━━ Data provided

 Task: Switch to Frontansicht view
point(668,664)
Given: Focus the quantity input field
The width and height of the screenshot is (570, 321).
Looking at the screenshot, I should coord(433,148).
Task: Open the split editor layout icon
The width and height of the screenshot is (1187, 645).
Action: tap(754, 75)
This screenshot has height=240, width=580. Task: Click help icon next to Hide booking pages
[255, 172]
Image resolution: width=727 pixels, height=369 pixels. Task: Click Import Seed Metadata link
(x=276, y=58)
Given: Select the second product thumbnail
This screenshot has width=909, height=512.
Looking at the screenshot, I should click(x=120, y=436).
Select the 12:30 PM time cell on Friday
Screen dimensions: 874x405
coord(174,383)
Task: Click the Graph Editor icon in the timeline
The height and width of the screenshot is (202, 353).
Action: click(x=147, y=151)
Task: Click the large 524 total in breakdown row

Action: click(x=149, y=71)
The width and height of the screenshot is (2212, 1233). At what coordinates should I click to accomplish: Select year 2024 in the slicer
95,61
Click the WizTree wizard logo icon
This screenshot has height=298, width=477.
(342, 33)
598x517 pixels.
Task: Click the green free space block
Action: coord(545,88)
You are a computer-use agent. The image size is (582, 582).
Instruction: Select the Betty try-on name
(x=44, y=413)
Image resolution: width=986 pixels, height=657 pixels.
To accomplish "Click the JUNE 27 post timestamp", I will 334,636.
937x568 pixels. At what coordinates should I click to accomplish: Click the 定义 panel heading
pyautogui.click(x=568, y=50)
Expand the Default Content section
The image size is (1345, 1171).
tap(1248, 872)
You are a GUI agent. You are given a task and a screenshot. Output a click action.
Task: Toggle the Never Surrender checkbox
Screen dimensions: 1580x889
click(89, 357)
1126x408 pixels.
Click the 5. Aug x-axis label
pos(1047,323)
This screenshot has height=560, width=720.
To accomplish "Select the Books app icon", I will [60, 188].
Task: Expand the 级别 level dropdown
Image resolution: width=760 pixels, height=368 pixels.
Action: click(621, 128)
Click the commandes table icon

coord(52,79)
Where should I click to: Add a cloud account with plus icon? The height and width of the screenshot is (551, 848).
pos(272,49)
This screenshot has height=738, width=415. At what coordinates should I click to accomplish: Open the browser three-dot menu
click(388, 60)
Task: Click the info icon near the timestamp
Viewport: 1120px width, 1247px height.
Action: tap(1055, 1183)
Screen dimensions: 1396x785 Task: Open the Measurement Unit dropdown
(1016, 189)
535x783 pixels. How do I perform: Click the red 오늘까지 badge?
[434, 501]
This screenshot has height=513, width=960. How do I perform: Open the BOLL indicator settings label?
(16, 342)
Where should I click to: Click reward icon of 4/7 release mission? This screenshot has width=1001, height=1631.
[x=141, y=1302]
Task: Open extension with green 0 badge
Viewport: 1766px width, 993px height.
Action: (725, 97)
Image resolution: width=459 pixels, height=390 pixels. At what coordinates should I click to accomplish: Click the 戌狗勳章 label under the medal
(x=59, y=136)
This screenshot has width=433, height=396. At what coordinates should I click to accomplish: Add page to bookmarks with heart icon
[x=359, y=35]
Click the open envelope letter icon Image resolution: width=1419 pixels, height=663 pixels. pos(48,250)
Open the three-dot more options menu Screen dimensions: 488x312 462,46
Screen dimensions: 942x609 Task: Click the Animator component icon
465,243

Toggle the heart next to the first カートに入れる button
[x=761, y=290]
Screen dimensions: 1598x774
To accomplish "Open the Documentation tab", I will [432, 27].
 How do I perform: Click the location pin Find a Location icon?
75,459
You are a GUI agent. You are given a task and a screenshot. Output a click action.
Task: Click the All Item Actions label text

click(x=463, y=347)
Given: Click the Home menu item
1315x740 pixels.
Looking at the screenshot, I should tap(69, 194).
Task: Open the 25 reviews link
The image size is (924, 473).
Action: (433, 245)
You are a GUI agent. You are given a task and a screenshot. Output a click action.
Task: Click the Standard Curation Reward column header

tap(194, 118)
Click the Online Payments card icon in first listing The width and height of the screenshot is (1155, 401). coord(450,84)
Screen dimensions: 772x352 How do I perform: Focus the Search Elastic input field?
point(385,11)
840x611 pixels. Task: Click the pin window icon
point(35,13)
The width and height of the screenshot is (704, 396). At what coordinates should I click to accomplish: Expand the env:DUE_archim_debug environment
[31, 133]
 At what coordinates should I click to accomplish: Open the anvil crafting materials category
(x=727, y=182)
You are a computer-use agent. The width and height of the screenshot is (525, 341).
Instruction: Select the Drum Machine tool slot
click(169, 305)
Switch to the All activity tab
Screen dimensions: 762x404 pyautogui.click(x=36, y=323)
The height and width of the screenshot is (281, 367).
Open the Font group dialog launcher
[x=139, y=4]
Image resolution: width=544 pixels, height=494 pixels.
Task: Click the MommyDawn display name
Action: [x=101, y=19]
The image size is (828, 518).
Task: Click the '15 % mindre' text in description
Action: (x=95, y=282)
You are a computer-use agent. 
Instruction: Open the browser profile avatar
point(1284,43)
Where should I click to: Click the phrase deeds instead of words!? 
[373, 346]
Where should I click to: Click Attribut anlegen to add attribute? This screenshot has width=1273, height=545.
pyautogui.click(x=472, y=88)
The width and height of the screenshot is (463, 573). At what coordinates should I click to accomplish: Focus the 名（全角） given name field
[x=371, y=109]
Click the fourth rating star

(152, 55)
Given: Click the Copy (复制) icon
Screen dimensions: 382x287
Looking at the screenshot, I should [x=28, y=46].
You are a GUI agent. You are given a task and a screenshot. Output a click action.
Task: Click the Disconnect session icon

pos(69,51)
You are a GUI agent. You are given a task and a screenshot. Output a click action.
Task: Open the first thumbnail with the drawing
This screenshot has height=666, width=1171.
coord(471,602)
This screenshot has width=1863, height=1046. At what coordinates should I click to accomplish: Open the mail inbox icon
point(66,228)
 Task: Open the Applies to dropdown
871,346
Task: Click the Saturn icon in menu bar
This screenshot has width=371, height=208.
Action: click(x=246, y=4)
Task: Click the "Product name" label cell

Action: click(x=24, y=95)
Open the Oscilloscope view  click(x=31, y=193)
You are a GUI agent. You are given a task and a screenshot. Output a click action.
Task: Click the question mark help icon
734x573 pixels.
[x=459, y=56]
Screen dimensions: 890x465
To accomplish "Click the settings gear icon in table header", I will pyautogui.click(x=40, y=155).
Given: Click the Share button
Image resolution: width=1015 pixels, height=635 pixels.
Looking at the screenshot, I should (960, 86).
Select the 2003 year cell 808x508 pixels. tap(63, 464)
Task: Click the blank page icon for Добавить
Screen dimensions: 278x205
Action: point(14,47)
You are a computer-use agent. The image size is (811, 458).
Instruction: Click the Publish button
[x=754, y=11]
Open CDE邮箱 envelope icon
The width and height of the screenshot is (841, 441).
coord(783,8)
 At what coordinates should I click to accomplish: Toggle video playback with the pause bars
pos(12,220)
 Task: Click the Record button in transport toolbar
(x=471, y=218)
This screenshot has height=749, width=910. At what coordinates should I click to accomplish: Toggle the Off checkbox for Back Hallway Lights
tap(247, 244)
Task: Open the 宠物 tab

━━━━

Instruction – Render the lines beginning with the one containing "Task: Expand the 级别 level dropdown" and running through the one containing "pos(272,49)" as a Markdown table with the columns Row and Line. Number each row and omit blank lines.

Task solution –
| Row | Line |
|---|---|
| 1 | Task: Expand the 级别 level dropdown |
| 2 | Image resolution: width=760 pixels, height=368 pixels. |
| 3 | Action: click(621, 128) |
| 4 | Click the commandes table icon |
| 5 | coord(52,79) |
| 6 | Where should I click to: Add a cloud account with plus icon? The height and width of the screenshot is (551, 848). |
| 7 | pos(272,49) |